A Subtle but Important Developmental Milestone

One of my favorite college courses during my undergrad was called, 20th Century African-American Novels. We read books written by African-American writers during the 20th century, discussed them in class, and wrote short essays about them. Richard Wright’s book Native Son was one of my favorite books from the class. I am actually re-reading it again now. Anyway, I wanted to publish the essay I wrote on the main character of the book, Bigger Thomas. Enjoy!

“Those were smart people; they knew how to get hold of money, millions of it. Maybe if he were working for them something would happen and he could get some of it” (33).

Bigger Thomas expresses a desire to surround himself with rich white people so he can gain access to money. He reveals his lack of direction and priorities, because money is his motive for surrounding himself with rich white people. As the novel progresses, when Bigger is in jail awaiting his trial, he reveals a development of his character that is important because—with this foundational growth—he establishes a chance to begin a new life.

Wright uses metaphorical language to hint at Bigger’s possible new life ahead. The feeling to commit suicide, “Sprang up itself, organically, automatically; like the rotted hull of a seed forming the soil in which it should grow again” (274). Bigger is a dead seed who has never sprouted because he lives in fear. Though Bigger is not dead yet, he perhaps has not been alive either. Also, Bigger finds commonality with others for the first time in the novel. He thinks, “He had to go forward and meet his end like any other living thing upon the earth” (275). He finally finds a connection between him and other humans; he discovers commonality through death because every living thing dies. Furthermore, Bigger reveals a longing to learn about the “tension of hate and love” (275). Before this time, he mostly hated and never loved. Around his family members and Bessie he never reveals an ability to love. The growth in Bigger’s mind at this moment is powerful. At the movie theater that day he spoke about money, but now he speaks about a new life, commonality, and a desire to learn.

The growth Bigger experiences cannot be the only component that gets him to a new life where he can reach his potential. He needs some assistance to free himself of fear. The passage reads,

“There would have to hover above him, like the stars in a full sky, a vast configuration of images and symbols whose magic and power could lift him up and make him live so intensely that the dread of being black and unequal would be forgotten; that even death would not matter, that it would be a victory” (275).

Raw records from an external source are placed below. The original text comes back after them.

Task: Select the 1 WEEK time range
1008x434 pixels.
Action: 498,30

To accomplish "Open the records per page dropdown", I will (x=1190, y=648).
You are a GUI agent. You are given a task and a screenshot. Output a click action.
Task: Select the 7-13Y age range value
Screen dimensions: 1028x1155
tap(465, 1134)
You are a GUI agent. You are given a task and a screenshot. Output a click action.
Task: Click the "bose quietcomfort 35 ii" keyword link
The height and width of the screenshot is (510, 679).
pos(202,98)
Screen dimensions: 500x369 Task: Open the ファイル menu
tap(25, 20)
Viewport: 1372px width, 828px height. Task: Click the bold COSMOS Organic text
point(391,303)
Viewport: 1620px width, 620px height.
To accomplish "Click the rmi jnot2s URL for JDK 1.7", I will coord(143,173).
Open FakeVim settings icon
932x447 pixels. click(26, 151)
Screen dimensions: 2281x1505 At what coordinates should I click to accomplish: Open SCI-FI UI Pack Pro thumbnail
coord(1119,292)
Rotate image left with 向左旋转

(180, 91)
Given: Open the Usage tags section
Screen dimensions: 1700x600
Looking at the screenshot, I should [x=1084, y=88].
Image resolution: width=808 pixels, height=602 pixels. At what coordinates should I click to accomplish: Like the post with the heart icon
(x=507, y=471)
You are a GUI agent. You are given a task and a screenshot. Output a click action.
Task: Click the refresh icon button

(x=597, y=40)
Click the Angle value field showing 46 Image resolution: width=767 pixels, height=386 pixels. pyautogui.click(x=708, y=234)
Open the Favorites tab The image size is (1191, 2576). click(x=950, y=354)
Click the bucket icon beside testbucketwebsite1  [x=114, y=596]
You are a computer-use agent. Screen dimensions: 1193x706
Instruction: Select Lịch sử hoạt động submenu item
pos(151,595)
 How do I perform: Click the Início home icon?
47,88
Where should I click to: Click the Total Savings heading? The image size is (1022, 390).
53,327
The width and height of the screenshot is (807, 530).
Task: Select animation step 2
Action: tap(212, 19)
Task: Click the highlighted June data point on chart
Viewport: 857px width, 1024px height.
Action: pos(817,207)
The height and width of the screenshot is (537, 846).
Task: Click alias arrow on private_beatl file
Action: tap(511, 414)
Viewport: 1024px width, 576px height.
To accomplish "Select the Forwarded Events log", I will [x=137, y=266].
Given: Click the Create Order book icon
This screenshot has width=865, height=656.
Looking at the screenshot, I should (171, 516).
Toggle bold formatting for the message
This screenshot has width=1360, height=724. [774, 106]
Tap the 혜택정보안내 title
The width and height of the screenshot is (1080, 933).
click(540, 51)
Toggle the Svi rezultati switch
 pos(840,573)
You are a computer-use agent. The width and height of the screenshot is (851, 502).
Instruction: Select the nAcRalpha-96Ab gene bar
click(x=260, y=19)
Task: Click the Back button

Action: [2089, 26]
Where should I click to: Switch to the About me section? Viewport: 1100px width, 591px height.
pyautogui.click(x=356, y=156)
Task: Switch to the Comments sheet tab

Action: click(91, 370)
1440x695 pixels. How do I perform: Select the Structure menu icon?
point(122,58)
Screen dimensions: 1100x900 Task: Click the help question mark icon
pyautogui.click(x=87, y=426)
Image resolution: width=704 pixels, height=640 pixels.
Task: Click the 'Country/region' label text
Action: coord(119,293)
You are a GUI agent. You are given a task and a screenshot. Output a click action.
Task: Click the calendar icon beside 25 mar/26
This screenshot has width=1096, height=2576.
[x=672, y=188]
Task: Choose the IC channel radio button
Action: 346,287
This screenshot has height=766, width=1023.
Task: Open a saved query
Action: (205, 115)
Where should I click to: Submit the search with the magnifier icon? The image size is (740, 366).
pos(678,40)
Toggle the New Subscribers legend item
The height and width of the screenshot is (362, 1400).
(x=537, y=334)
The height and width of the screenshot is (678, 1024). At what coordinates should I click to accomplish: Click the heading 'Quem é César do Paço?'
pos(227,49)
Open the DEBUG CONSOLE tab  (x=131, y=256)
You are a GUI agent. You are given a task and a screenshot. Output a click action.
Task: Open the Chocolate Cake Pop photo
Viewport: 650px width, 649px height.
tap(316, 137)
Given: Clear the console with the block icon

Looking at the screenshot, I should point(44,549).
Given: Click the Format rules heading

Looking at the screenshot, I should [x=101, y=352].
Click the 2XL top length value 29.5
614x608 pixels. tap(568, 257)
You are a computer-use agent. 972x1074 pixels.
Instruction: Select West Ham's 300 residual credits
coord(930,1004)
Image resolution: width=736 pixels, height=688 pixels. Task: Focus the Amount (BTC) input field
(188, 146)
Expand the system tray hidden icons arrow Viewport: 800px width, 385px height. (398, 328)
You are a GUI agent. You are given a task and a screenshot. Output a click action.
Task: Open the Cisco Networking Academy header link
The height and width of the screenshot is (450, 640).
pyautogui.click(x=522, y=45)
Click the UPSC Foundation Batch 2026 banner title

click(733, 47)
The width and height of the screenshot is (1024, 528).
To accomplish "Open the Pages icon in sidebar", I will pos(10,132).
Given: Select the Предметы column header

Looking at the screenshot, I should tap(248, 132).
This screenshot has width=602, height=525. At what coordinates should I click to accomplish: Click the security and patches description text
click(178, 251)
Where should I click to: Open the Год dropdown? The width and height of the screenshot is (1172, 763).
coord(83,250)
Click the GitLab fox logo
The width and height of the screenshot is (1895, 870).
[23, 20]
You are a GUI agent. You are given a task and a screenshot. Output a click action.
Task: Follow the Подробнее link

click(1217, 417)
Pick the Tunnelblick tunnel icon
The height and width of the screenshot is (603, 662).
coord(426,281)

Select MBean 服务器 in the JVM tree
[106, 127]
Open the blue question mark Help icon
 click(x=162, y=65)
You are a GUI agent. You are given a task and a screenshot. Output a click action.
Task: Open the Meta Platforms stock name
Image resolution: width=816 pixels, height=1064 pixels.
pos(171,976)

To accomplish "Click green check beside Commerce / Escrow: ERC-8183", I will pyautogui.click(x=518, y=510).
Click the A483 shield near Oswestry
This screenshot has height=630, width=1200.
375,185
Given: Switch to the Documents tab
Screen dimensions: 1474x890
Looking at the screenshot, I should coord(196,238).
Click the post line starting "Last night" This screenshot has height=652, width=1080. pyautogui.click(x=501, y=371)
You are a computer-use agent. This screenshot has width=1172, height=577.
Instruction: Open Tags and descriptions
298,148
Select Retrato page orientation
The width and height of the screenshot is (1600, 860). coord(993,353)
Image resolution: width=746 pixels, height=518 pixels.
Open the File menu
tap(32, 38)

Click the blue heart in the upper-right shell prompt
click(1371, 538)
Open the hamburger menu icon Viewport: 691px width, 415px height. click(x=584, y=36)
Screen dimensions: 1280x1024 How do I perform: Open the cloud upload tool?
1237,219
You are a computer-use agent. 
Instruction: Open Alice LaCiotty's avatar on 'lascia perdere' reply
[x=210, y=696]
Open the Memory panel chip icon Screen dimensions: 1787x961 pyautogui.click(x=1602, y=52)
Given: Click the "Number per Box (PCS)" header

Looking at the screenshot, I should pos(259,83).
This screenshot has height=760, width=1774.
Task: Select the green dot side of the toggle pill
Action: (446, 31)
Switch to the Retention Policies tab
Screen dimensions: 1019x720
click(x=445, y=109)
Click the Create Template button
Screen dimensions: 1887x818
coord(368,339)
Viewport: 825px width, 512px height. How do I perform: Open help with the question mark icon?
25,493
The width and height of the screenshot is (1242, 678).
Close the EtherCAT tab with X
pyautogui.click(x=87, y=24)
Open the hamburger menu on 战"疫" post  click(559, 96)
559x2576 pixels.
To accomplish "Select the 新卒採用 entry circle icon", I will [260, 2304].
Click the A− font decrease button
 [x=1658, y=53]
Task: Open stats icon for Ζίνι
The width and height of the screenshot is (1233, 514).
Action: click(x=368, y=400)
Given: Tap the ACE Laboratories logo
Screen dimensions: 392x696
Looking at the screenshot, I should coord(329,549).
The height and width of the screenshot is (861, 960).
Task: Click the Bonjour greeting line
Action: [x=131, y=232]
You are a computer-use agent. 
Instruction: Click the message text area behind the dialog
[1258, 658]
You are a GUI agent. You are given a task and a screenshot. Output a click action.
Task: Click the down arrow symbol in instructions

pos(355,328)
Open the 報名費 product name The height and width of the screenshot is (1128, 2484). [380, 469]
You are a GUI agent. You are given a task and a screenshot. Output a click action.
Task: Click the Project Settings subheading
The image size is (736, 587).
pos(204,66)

He needs a spark of assurance to drown out the negativity stemming from his feeling unequal; once the assurance comes, he can start a new beginning. In this new world, Bigger has a desire to connect with some part of it; the identification will teach Bigger about pride and dignity. Money does not cross Bigger’s mind. His focus is on learning about pride and humility and hate and love, but this milestone in his life happens at a difficult time. When Bigger has a wave of negativity strike him, “the conviction that there was some way out surged back into him, strong and powerful, and in his present state, condemning and paralyzing” (275). The new glamour and identification comes at a time when he is jail with people on the outside rallying to show their hatred. He strongly believes the new life is possible, but given where he is physically, there is nothing further he can do; he will need outside help to begin this new life.

The passage is important because he is no longer focusing on money and wealth but moralistic values. However, he needs help from someone in order to start living with pride, dignity, and love. This specific passage gets Bigger to connect with Max during later parts of the novel, acting as a foundation for further development. Had he not gotten here, Bigger arguably never would have connected with Max. Max does something no one has ever done to Bigger; he asks him questions about his life. After Max leaves the jail that day, Bigger thinks even more hopeful about commonality, wholeness, and a desire to live. The chances of Bigger beginning a new life are even greater now.